Calló por unos momentos, observando el gesto pensativo de Gregor con curiosidad.

– En esta era del Yo, la sociedad alcanzó su apogeo, que paradójicamente preludió su ocaso. La ira de Dios, el Misericordioso, el Todopoderoso, desmanteló nuestra pretensión divina y arrasó con todo lo edificado. Y así nos encontramos, tú y yo, habitantes de este nuevo mundo, de este apocalipsis, de este infierno – concluyó con una voz impregnada de un despecho amargo.

Inesperadamente, Abraham se dejó caer de rodillas sobre el frío mármol, elevó su mirada hacia el infinito cielo pintado en la cúpula y extendió sus brazos en una dramática cruz con su cuerpo. Sus palabras, teñidas de una ferviente devoción, resonaron con una fuerza inusitada en el recinto.

– ¡Oh Dios, el Misericordioso, el Todopoderoso! Haz de mi carne una extensión de tu voluntad. Te imploro con humildad. ¡Oh Dios, el Compasivo! Solo a ti te adoro y solo a ti busco en mi súplica. Ilumina a los incrédulos para que puedan contemplar tu majestuosidad, para que abracen tu gloria, para que se conviertan en tus hijos. ¡Oh Dios, dame el poder para curar a los ciegos! – agregó mientras lágrimas fluían en sus cachetes con el mismo éxtasis de la gente que comía cucarachas. Gregor observaba, asombrado y confundido, el despliegue de emociones del Sumo Pontífice.

Terminada su plegaria, secó sus lágrimas y regresó a su asiento dorado.
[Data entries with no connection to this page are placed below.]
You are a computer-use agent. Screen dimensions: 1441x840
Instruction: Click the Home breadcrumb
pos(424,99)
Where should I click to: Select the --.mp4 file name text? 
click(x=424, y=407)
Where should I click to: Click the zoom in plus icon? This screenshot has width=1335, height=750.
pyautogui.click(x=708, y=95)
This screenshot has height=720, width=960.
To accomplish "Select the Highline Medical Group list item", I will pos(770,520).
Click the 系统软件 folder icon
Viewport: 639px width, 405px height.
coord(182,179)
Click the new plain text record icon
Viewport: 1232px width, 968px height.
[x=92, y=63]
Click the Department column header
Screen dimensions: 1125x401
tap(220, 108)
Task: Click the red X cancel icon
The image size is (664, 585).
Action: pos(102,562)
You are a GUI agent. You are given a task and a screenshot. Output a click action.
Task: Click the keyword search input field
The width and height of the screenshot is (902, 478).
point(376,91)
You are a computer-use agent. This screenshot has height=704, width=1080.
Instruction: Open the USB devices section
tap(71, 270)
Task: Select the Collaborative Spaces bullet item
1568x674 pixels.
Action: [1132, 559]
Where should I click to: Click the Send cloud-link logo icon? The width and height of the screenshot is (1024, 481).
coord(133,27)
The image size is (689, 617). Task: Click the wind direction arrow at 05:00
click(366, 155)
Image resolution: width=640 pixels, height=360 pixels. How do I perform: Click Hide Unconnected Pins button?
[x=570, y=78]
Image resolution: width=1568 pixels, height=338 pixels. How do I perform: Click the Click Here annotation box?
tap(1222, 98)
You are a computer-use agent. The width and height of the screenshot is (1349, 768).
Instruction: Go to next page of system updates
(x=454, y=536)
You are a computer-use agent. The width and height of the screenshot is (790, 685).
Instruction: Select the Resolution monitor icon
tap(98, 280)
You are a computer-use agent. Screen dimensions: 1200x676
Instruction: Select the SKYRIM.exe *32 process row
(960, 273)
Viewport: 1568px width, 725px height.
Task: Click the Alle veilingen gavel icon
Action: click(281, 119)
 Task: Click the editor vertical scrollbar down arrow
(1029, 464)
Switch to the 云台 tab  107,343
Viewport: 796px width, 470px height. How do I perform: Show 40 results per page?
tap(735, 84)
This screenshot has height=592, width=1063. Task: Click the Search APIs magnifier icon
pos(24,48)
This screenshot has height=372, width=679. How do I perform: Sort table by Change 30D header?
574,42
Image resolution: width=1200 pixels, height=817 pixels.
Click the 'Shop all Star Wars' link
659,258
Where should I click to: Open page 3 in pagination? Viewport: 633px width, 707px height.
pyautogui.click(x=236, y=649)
– Un espectáculo impresionante allá afuera, ¿no te parece? – preguntó Abraham con una seriedad implacable. – La elección es tuya, Gregor. Puedes alinearte con Dios, el Único, el Misericordioso, el Todopoderoso, o sucumbir a la idolatría, a los falsos dioses, al engañoso Yo. Escoge sabiamente, pues la ira divina puede consumir tu existencia, aniquilando todo lo que has construido, todo lo que amas. Tú decides qué decir, a quién y cuándo – agregó clavando sus ojos llorosos en Gregor con una intensidad inquebrantable.

En el rostro de Abraham se dibujó una sonrisa perversa y efímera. Luego, se puso de pie, y caminó hacia la parte trasera del santuario. Antes de desaparecer, se detuvo y añadió.

– Por mi parte, he dicho todo lo que tenía que decir. Regresa con tu amiga, ¿cómo se llama? ¡Ah, sí! Tara. Descansa, pareces haber tenido un día agotador. Yo, por mi parte, me retiro que también necesito reposar. Quédate todo el tiempo que quieras. Nos vemos mañana –.

– ¿Mañana? – inquirió, confundido.

– ¿No te han dicho? Hemos sido convocados – dijo el viejo, antes de desaparecer por los pasillos del recinto.

Gregor se mantuvo sentado unos instantes, sumido en sus pensamientos mientras contemplaba las enigmáticas pinturas frente a él: “Adán y Eva” y “La Torre de Babel”. Finalmente, se levantó y se dirigió hacia la salida, no sin antes percibir el eco etéreo del niño que, en un cambio sorpresivo, había pasado de la risa al llanto y al grito desesperado.